Sözleşme metninin kalbini oluşturan kavram ‘onur’. Bu kavram yeni Türkiye için merkeze alındığı sürece, insan onuru etrafında yeni bir mutabakatın mümkün olduğu ilan ediliyor. Yeni Türkiye sözleşmesi ile AK Parti Seçim Beyannamesi arasındaki köprü de ‘insan onuru’ üzerinden kuruluyor. Oldukça detaylı beyanname dikkatle incelendiğinde, ‘ikinci atılım’ dönemine geçme hedefinin merkezinde de ‘insani kalkınma’ bulunuyor.
Alt-orta gelir grubunda bulunan Türkiye, AK Parti dönemlerinde ciddi bir ekonomik sıçrama ile üst-orta gelir grubuna girmiş oldu. Bu dönüşümü; temel altyapı yatırımlarında, kişi başına düşen gelirde ve ortaya çıkan yeni orta sınıfın hızlı genişlemesinde açık bir şekilde görmek mümkün. 2015 sonrası için konulan hedef ise Türkiye’yi üst-gelir grubuna taşımak.
2015 sonrası hedeflerin ya da üst-gelir grubuna ulaşmanın yol haritası, ‘insan onuru’ odaklı demokratikleşme ile ‘insani kalkınma’ odaklı kaliteli büyümenin hayata geçirilmesi olarak özetlenebilir. Bu her iki unsur insicamlı bir şekilde hareket edebildiği oranda, Türkiye’nin pozitif dönüşümü devam edebilir. Böylesi bir hedefin AK Parti üzerinde oluşturacağı ağır sorumluluklar kadar, muhalefet üzerinde de ciddi bir dönüşüm baskısı yaratacağı muhakkak.

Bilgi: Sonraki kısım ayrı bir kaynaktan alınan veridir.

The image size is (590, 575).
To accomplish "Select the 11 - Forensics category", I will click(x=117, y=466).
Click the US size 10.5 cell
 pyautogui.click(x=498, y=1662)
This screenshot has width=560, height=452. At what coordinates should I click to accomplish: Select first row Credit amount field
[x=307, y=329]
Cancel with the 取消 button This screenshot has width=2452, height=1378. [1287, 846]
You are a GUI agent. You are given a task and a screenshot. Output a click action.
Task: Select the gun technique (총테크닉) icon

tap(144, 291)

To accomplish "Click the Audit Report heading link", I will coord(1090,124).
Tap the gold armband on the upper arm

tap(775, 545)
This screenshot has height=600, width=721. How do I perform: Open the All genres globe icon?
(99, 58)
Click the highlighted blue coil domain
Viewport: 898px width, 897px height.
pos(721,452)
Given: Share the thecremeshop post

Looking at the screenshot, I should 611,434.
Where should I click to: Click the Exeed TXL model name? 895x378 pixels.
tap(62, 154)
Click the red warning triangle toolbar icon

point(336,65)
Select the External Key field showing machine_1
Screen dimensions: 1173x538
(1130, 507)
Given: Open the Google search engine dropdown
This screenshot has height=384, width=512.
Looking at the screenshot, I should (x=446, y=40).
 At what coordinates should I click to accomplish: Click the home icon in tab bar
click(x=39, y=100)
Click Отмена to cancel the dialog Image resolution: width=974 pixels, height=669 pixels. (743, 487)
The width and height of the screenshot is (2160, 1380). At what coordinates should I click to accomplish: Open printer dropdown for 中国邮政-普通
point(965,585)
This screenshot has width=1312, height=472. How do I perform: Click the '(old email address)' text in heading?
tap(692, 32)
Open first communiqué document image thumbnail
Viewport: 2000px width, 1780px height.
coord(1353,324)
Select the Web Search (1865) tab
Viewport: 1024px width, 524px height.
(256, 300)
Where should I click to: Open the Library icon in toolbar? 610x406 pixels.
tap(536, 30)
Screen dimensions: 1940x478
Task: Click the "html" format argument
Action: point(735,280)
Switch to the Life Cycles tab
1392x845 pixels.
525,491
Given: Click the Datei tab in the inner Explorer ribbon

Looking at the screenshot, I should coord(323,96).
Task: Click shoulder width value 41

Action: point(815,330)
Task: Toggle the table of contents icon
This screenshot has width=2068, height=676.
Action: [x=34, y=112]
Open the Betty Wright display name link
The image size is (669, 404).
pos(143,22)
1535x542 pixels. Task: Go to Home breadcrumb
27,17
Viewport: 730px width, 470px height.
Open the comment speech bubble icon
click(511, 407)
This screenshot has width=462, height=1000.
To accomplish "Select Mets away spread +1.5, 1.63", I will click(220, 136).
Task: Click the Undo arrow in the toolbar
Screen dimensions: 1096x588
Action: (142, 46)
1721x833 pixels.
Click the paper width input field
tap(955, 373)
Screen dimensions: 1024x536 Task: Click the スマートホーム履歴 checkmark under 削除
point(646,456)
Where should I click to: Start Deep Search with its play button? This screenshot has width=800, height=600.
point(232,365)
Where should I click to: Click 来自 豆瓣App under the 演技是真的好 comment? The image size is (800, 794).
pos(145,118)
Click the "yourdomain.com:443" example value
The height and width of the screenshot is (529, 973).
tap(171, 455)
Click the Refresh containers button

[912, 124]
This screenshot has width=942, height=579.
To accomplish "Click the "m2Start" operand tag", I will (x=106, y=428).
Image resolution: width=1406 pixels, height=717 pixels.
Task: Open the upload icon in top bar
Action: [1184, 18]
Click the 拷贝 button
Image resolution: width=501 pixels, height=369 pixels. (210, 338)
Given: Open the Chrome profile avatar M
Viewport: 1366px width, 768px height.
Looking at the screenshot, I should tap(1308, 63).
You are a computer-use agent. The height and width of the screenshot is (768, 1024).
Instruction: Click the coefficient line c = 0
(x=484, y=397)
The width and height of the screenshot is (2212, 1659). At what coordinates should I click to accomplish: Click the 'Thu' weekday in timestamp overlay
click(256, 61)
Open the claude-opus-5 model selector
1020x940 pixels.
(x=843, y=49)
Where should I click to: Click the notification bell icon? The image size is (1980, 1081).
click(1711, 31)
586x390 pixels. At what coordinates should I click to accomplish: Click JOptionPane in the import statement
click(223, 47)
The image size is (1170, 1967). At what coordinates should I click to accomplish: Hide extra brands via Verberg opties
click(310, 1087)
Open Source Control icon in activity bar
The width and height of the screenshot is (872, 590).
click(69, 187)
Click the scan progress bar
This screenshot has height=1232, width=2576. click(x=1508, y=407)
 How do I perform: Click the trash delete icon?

Muhalefet açısından, Türkiye vasatıyla sahici bir şekilde buluşmanın kodları da Yeni Türkiye Sözleşmesi’nde gizli. Muhalefetin, sözleşmede dile getirilen Türkiye ile açıktan veya örtülü bir şekilde kavgalı ya da ancak belli kısımlarını sahiplenebilen yapısı sürdüğü sürece, en başta sahicilik krizi olmak üzere normalleşme sancıları devam edecektir. Zira Türkiye’nin tarihiyle, coğrafyasıyla, farklılıklarıyla ve İslam’la sahici bir şekilde barışık olmayan bir yaklaşımın, ‘sahici, kurucu ve sürdürülebilir bir siyasal perspektif’ ortaya koyması mümkün değildir.